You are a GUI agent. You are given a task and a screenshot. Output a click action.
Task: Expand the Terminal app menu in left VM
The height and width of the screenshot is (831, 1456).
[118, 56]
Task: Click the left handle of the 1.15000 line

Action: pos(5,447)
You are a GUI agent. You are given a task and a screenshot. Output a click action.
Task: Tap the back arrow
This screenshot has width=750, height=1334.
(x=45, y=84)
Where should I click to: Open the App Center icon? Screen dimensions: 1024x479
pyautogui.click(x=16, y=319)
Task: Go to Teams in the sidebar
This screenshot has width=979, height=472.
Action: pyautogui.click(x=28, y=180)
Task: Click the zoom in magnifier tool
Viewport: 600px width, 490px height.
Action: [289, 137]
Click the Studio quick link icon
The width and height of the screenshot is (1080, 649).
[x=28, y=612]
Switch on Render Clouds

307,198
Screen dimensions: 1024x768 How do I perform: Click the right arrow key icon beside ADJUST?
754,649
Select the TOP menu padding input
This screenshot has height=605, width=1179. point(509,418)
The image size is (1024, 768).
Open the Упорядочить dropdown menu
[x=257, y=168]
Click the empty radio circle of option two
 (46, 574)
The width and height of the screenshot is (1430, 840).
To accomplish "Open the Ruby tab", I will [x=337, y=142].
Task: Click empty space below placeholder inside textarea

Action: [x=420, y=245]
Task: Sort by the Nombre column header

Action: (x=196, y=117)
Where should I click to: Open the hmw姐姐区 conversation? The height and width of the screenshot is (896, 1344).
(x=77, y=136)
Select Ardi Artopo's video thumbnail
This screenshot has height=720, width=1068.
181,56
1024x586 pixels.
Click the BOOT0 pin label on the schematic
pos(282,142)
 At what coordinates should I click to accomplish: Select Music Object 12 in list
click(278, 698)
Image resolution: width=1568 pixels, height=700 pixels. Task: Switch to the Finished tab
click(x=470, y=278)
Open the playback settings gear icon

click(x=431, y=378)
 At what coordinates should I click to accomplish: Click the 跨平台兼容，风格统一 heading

------------------------------------------------

_SHORT PROBLEM:_
Lay out each line of the rows above as a JSON list of strings, one string per line, and skip the blank lines.

_COMPLETE RESPONSE:_
[
  "You are a GUI agent. You are given a task and a screenshot. Output a click action.",
  "Task: Expand the Terminal app menu in left VM",
  "The height and width of the screenshot is (831, 1456).",
  "[118, 56]",
  "Task: Click the left handle of the 1.15000 line",
  "Action: pos(5,447)",
  "You are a GUI agent. You are given a task and a screenshot. Output a click action.",
  "Task: Tap the back arrow",
  "This screenshot has width=750, height=1334.",
  "(x=45, y=84)",
  "Where should I click to: Open the App Center icon? Screen dimensions: 1024x479",
  "pyautogui.click(x=16, y=319)",
  "Task: Go to Teams in the sidebar",
  "This screenshot has width=979, height=472.",
  "Action: pyautogui.click(x=28, y=180)",
  "Task: Click the zoom in magnifier tool",
  "Viewport: 600px width, 490px height.",
  "Action: [289, 137]",
  "Click the Studio quick link icon",
  "The width and height of the screenshot is (1080, 649).",
  "[x=28, y=612]",
  "Switch on Render Clouds",
  "307,198",
  "Screen dimensions: 1024x768 How do I perform: Click the right arrow key icon beside ADJUST?",
  "754,649",
  "Select the TOP menu padding input",
  "This screenshot has height=605, width=1179. point(509,418)",
  "The image size is (1024, 768).",
  "Open the Упорядочить dropdown menu",
  "[x=257, y=168]",
  "Click the empty radio circle of option two",
  " (46, 574)",
  "The width and height of the screenshot is (1430, 840).",
  "To accomplish \"Open the Ruby tab\", I will [x=337, y=142].",
  "Task: Click empty space below placeholder inside textarea",
  "Action: [x=420, y=245]",
  "Task: Sort by the Nombre column header",
  "Action: (x=196, y=117)",
  "Where should I click to: Open the hmw姐姐区 conversation? The height and width of the screenshot is (896, 1344).",
  "(x=77, y=136)",
  "Select Ardi Artopo's video thumbnail",
  "This screenshot has height=720, width=1068.",
  "181,56",
  "1024x586 pixels.",
  "Click the BOOT0 pin label on the schematic",
  "pos(282,142)",
  " At what coordinates should I click to accomplish: Select Music Object 12 in list",
  "click(278, 698)",
  "Image resolution: width=1568 pixels, height=700 pixels. Task: Switch to the Finished tab",
  "click(x=470, y=278)",
  "Open the playback settings gear icon",
  "click(x=431, y=378)",
  " At what coordinates should I click to accomplish: Click the 跨平台兼容，风格统一 heading"
]